基于自动监测系统的罗沙替丁与奥美拉唑临床用药安全性评价研究

摘 要 目的：开展罗沙替丁与奥美拉唑的不良反应自动监测并进行安全性比较。方法：采用回顾性队列研究方法，借助“医疗机构ADE主动监测与智能评估警示系统”，信息化主动监测并比较罗沙替丁与奥美拉唑的9种药品不良反应发生情况。结果：两组各300例基线匹配的用药患者中，罗沙替丁组、奥美拉唑组药品不良反应发生例数分别为5例（发生率1.7%）和10例（发生率3.3%），两组差异无统计学意义。其中血红蛋白减少两组各发生1例（0.3%）；肝损害分别发生4例（1.3%）、7例（2.3%）；奥美拉唑组发生胰酶异常1例（0.3%），皮肤损害反应1例（0.3%），而罗沙替丁组未发生。两组均未出现血小板减少、白细胞减少、肾损害、过敏性休克、心电异常等不良反应。结论：奥美拉唑组与罗沙替丁组药品不良反应发生率差异无统计学意义。利用自动监测专用软件系统有助于便捷高效地开展药物安全性评价与比较。

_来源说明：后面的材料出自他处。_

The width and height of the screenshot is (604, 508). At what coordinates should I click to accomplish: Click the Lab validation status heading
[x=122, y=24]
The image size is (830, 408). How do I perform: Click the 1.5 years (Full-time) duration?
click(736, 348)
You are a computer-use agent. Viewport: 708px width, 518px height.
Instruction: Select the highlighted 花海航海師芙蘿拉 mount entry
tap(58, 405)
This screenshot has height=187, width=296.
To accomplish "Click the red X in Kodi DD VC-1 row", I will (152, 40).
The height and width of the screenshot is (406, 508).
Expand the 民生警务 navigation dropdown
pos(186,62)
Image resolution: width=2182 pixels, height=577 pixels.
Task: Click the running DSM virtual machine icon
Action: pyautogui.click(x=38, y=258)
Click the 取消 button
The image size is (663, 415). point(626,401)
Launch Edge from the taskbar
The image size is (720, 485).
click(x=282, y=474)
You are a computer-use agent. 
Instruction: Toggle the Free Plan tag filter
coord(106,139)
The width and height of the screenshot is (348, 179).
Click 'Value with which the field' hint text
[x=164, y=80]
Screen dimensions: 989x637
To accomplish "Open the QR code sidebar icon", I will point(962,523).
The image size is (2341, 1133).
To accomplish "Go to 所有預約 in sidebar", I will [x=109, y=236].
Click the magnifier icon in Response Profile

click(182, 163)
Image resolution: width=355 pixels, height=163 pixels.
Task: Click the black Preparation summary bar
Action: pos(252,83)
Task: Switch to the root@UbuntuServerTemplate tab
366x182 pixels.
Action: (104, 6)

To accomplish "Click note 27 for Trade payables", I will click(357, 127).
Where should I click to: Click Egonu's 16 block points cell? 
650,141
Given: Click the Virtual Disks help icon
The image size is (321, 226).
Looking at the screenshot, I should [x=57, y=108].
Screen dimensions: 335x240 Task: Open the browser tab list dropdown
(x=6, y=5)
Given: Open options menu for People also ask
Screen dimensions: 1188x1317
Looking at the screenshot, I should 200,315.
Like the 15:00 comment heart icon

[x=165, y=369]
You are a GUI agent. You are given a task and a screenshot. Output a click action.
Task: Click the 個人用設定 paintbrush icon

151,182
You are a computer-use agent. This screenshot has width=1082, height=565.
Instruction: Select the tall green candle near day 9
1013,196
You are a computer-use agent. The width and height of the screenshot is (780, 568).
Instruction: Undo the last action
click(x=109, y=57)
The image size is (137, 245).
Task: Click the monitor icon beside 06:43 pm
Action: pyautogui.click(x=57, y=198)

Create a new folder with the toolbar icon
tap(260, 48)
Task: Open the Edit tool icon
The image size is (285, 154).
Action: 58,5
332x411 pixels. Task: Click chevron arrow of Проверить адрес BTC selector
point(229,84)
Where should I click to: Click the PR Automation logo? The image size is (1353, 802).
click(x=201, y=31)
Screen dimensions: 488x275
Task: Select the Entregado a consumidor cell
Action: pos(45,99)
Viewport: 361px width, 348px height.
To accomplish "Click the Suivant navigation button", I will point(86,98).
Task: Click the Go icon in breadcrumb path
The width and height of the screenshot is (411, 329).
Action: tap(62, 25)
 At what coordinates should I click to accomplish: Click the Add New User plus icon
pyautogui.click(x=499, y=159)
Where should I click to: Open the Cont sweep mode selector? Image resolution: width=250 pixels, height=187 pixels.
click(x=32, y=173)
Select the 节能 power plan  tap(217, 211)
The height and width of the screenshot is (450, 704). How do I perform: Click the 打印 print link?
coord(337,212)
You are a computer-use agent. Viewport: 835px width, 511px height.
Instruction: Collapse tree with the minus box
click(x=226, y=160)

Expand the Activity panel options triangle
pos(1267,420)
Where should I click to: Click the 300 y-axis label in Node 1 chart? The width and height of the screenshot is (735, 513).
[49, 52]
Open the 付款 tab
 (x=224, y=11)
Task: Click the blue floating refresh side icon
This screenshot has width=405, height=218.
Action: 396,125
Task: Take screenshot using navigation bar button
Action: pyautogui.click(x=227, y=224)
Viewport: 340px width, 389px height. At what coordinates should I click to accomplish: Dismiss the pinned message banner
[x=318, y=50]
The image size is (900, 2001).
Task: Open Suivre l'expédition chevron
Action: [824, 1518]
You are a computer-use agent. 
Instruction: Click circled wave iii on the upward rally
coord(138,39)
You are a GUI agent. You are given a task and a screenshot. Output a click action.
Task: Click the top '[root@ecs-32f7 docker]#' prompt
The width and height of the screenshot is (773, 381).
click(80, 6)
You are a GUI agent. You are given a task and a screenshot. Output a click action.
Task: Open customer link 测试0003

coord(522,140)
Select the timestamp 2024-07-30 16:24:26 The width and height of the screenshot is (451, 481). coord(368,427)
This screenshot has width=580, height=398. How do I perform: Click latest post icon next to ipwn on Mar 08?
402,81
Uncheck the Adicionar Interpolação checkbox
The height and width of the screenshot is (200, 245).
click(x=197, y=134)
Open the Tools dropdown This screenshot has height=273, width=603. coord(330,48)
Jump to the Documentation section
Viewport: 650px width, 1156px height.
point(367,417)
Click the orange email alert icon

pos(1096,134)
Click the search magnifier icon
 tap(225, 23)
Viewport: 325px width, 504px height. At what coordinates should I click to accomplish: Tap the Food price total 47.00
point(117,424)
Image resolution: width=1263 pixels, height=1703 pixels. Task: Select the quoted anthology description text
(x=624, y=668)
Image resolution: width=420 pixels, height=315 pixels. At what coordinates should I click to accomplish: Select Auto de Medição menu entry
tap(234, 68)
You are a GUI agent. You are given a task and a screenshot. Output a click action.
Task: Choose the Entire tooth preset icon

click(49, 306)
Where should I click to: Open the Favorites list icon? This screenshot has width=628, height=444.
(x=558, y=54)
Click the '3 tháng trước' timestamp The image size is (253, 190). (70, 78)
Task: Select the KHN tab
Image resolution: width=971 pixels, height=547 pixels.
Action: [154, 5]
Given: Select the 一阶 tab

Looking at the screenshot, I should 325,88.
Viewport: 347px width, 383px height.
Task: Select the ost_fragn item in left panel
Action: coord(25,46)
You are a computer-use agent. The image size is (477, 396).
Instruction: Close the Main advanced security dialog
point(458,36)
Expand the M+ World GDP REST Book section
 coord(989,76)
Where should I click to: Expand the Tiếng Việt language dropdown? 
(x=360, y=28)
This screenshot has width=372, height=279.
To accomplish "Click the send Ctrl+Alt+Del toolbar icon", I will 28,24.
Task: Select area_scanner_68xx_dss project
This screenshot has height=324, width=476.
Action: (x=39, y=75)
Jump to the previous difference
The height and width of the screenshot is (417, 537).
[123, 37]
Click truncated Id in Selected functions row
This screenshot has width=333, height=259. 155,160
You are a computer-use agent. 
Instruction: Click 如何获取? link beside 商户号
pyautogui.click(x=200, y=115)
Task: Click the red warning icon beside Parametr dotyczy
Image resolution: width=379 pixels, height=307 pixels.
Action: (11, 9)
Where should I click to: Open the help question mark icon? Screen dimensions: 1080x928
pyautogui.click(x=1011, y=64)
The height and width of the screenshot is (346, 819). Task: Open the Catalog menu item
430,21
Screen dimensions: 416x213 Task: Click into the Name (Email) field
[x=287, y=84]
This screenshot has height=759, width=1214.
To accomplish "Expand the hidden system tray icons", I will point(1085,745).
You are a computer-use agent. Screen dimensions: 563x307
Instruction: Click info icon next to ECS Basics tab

Clinical medication safety study of roxatine and omeprazole by automatic surveillance

ABSTRACT Objective:To develop the active surveillance of adverse reactions of roxatidine and omeprazole and make safety comparison. Methods:With the help of the active surveillance and assessment system of adverse drug events, the 9 ADR occurrence of roxatidine and omeprazole was informatization actively monitored and compared by the method of retrospective cohort study. Results: There were 300 baseline matching medication patients in each group. 5 cases (1.7%) and 10 cases (3.3%) of ADRs in the roxatidine group and the omeprazole group, and there was no statistical difference between the two groups. 1 case of decreased hemoglobin (0.3%) in each group; 4 cases (1.3%) and 7 cases (2.3%) of hepatic lesion in the roxatidine group and the omeprazole group; 1 case (0.3%) of pancreatic enzyme abnormality and skin lesion in the omeprazole group, while none in the roxatidine group. Thrombocytopenia, leukocytopenia, renal damage, anaphylactic shock and abnormal electrocardiogram reaction were not found in both groups. Conclusion:There was no statistical difference between the incidence of adverse reactions of the roxatidine group and the omprazole group.The application of the automatic surveillance special software system was helpful to develop the evaluation and comparison of drug safety conveniently and efficiently.